Und das heißt: Täglich fahren zwei Lieferwagen zu den Lebensmittelmärkten Plus, Extra, Marktkauf, Combi, MIOS, Lidl und Neukauf, zu den Bäckereien Siemens und Rohlfs, zur Fleischerei Bruns in Steinhausen und zu Royal Greenland, um Ware abzuholen, die kurz vor Ablauf des Mindest-Haltbarkeitsdatums steht und deswegen nicht mehr verkäuflich ist. Sachen, denen man auf den ersten Blick ansieht, dass sie nicht mehr genießbar sind (schimmelndes Obst, kaputte Sahnepäckchen u.ä.) nehmen sie gar nicht erst mit – auch Bedürftige sollen nicht erst am Joghurt riechen müssen, um zu entscheiden, ob sie es riskieren wollen, ihn zu essen. Im Vereinssitz am Textilhof wird die Ware gründlich sortiert und sachgerecht gelagert. Kühl- und Tiefkühlschränke sind vorhanden.
Dienstags und freitags ist Ausgabe in Wilhelmshaven. Wenn man den Ausgaberaum betritt, hat man den Eindruck, in einem gut sortierten größeren Tante-Emma-Laden zu sein. Nur die Registrierkasse fehlt. Aber frisches Obst und Gemüse, Milch und Milchprodukte, Konserven, Brot, Brötchen, Kuchen, auch Drogerieartikel (hier arbeitet die „Tafel“ mit der Firma Rossmann zusammen) sind ordentlich aufgebaut.
Der Unterschied zum Dorfladen: Hier steht eine lange Schlange von Menschen. Ca. 120 Personen kommen pro Ausgabetag; damit sie sich nicht alle gleichzeitig drängen müssen, hat man sich ein raffiniertes System ausgedacht, das es den Leuten ermöglicht, mal gleich um 10, das nächstemal erst um 11 oder später zu kommen und trotzdem sicher sein zu können, dass es noch etwas gibt.
„Kämen alle unsere Abnehmer an jedem Ausgabetag, wäre es nicht zu schaffen, und es wäre auch nicht genug da“, erklärt Henry Pries. 300 sind es etwa, die einen Berechtigungsausweis der „Tafel“ haben; mit Familienangehörigen sind es etwa 500 Personen in Wilhelmshaven, die ihren üblichen Speisezettel regelmäßig oder gelegentlich aus dem Angebot der „Tafel“ anreichern.
Eine Grundversorgung bietet der Verein nämlich nicht. Die sollte durch Sozialhilfe, Arbeitslosengeld oder –hilfe oder die Rente gewährleistet sein.
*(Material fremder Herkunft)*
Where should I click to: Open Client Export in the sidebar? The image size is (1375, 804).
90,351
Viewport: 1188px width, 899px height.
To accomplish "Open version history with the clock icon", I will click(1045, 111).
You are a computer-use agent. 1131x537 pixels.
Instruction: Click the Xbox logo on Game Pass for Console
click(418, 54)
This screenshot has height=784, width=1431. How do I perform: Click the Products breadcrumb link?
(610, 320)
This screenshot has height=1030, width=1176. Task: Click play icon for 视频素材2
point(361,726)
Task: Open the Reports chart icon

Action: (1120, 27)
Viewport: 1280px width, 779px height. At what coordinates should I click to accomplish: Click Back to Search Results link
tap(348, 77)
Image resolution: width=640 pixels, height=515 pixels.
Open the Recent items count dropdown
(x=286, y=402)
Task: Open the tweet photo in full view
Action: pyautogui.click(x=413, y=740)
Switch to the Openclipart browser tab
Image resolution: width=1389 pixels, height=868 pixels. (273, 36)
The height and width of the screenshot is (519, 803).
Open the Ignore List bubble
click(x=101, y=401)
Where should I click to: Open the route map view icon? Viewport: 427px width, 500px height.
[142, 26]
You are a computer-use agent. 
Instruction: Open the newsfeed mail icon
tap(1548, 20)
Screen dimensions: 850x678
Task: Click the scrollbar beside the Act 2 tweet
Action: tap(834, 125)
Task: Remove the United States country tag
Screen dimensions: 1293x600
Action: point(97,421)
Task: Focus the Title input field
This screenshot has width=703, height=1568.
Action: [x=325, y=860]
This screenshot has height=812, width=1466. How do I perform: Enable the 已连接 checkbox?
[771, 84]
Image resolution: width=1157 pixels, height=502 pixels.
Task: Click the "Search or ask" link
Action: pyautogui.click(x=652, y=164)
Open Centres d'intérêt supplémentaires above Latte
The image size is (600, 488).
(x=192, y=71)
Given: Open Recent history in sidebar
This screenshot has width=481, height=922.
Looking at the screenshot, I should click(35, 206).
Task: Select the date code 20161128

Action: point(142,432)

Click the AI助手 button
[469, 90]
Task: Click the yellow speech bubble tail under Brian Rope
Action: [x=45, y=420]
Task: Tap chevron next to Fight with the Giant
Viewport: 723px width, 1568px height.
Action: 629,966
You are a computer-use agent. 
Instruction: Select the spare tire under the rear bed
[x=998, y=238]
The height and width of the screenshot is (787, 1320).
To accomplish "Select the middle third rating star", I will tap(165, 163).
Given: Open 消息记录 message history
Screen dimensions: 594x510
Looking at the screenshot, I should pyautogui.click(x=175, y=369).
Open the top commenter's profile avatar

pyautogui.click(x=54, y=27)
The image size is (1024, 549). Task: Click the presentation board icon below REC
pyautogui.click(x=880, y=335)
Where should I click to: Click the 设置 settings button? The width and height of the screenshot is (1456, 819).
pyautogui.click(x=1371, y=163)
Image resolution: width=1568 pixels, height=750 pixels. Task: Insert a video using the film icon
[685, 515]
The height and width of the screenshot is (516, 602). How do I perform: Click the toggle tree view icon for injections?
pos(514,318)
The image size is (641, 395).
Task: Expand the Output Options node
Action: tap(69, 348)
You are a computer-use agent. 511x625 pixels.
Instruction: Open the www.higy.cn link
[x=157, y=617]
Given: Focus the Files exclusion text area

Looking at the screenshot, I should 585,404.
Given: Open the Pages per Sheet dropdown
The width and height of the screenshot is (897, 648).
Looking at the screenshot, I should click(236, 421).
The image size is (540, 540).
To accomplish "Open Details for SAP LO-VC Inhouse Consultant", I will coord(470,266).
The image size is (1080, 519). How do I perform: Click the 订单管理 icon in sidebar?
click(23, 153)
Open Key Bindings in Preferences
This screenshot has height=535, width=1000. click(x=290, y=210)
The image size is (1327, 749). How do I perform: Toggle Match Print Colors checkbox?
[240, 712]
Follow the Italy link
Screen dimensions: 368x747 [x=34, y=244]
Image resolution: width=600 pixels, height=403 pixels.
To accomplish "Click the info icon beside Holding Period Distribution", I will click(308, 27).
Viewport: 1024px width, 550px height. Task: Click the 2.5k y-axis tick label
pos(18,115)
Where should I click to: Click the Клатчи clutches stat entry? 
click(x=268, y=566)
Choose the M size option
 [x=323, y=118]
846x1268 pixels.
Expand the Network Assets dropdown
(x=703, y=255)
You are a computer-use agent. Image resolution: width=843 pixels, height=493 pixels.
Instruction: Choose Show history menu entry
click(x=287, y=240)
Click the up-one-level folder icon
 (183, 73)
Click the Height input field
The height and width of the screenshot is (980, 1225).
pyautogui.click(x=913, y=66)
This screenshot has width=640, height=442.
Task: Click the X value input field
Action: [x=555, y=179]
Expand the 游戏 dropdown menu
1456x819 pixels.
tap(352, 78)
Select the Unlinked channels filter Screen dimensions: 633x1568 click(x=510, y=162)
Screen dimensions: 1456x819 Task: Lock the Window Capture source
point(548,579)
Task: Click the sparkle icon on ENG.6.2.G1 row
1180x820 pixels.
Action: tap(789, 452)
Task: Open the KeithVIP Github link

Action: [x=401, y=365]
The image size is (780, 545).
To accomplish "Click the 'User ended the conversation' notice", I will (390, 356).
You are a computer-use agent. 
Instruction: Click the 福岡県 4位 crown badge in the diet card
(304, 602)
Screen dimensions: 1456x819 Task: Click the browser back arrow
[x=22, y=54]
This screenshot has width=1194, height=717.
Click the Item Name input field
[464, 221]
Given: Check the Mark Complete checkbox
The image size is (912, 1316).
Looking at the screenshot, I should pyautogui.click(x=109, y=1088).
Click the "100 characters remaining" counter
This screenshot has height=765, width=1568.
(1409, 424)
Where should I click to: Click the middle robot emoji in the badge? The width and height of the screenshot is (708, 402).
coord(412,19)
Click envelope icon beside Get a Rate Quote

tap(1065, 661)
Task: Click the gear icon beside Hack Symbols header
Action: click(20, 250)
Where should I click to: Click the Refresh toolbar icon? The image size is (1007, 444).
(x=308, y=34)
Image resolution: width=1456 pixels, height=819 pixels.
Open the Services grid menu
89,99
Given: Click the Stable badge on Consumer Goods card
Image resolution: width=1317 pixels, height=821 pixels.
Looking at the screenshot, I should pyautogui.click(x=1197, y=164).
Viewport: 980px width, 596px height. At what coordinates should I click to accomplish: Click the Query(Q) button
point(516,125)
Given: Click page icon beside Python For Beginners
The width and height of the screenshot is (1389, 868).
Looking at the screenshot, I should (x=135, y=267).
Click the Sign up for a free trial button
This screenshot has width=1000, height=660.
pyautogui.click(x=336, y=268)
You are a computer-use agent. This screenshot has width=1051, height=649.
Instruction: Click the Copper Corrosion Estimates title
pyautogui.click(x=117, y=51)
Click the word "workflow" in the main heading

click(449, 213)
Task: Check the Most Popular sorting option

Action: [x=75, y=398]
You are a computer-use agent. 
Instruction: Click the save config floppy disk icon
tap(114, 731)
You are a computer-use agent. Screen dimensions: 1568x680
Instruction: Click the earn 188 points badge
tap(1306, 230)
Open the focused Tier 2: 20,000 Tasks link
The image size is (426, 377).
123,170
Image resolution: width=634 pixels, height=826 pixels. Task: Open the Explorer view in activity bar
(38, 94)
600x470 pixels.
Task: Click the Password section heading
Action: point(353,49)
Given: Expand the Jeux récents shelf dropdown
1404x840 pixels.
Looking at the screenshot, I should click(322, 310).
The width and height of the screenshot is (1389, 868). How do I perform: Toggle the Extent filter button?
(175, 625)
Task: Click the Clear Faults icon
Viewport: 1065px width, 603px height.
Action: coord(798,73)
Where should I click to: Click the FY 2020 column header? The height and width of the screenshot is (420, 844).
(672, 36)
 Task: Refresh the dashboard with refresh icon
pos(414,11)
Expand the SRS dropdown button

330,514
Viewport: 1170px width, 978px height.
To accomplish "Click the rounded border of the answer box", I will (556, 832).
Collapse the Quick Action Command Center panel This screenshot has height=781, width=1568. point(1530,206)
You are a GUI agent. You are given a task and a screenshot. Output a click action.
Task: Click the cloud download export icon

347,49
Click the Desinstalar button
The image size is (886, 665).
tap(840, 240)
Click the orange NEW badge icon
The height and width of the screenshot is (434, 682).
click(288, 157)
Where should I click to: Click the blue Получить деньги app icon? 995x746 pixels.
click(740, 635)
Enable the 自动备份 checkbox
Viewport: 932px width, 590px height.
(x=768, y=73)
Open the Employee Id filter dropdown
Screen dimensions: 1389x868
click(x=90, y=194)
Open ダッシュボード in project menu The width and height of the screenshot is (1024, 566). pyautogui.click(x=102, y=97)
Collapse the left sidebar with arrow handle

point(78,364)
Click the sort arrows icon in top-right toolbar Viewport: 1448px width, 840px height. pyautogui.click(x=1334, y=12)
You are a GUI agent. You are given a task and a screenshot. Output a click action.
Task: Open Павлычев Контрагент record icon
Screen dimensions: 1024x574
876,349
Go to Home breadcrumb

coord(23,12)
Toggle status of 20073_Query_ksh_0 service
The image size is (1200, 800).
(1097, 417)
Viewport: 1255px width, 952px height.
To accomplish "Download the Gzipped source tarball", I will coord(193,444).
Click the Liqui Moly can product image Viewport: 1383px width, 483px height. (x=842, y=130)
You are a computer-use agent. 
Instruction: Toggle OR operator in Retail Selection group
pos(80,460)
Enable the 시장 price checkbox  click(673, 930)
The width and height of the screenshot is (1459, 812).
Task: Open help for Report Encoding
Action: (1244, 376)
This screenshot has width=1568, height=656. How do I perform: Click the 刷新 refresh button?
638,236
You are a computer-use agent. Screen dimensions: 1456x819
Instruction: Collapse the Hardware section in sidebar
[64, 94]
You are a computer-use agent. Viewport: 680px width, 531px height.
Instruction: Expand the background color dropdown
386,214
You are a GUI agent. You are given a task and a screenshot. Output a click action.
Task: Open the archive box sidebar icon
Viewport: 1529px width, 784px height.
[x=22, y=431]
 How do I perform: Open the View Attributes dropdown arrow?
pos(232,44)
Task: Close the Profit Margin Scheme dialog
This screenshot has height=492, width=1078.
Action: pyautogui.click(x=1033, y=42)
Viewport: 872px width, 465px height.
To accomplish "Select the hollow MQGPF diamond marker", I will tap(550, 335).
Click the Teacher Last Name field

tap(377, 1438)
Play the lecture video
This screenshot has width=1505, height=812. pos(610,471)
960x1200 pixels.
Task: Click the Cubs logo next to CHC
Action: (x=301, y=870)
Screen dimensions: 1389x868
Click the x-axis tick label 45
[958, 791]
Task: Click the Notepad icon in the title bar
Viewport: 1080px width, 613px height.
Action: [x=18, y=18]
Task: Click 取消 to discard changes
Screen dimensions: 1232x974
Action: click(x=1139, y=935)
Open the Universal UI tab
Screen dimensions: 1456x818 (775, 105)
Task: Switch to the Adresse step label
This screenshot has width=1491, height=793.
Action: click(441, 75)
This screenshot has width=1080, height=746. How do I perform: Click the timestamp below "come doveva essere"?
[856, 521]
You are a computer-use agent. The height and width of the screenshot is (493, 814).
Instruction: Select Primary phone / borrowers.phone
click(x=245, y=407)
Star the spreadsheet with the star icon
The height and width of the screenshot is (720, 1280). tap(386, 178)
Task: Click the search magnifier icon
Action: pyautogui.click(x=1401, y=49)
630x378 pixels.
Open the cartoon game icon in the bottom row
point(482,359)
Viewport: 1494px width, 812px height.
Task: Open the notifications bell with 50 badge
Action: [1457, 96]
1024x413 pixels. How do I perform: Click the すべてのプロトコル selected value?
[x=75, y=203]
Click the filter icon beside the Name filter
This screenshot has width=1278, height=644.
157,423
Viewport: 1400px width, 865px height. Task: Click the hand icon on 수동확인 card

Der Bescheid über eine dieser Leistungen dient als Nachweis der Bedürftigkeit und ermöglicht es einem Menschen, sich bei der „Tafel“ zusätzliche Sachen abzuholen, die er sich von seinem eigenen Einkommen nicht so ohne weiteres leisten könnte.
So gab es neulich eine schöne Überraschung: Unmengen Packungen von Ferreros „Besten“ waren offensichtlich der diesjährigen Werbekampagne zum Opfer gefallen. Erinnern Sie sich noch an den jungen Mann im Werbefernsehen, der pünktlich Anfang September verkündete, nun sei es kühl genug für Mon Cherie – und dann dauerte und dauerte der Sommer aber eisern weiter an? Der zusätzliche Schnack nach einigen heißen Septembertagen, dass man die Leckereien ja auch in den Kühlschrank stellen könne, kam wohl zu spät – sehr zum Segen der „Tafel“, die ihren Besuchern nun mal ausnahmsweise ein besonderes Leckerli in die Tüte packen konnte.
Die Menschen, die sich bei der „Tafel“ etwas abholen, sind sich durchaus bewusst, dass es sich um etwas Zusätzliches und insofern um etwas Besonderes handelt. Bis auf eine einzige Frau waren alle einverstanden, eine Kleinigkeit zu bezahlen. Seit August spenden die „Kunden“ einen kleinen Betrag, wenn sie etwas holen. Sie haben auch dankbar bemerkt, dass schon kurz nach Einführung ihrer Spende ein Unterstand als Wetterschutz vor dem Eingang angebracht wurde.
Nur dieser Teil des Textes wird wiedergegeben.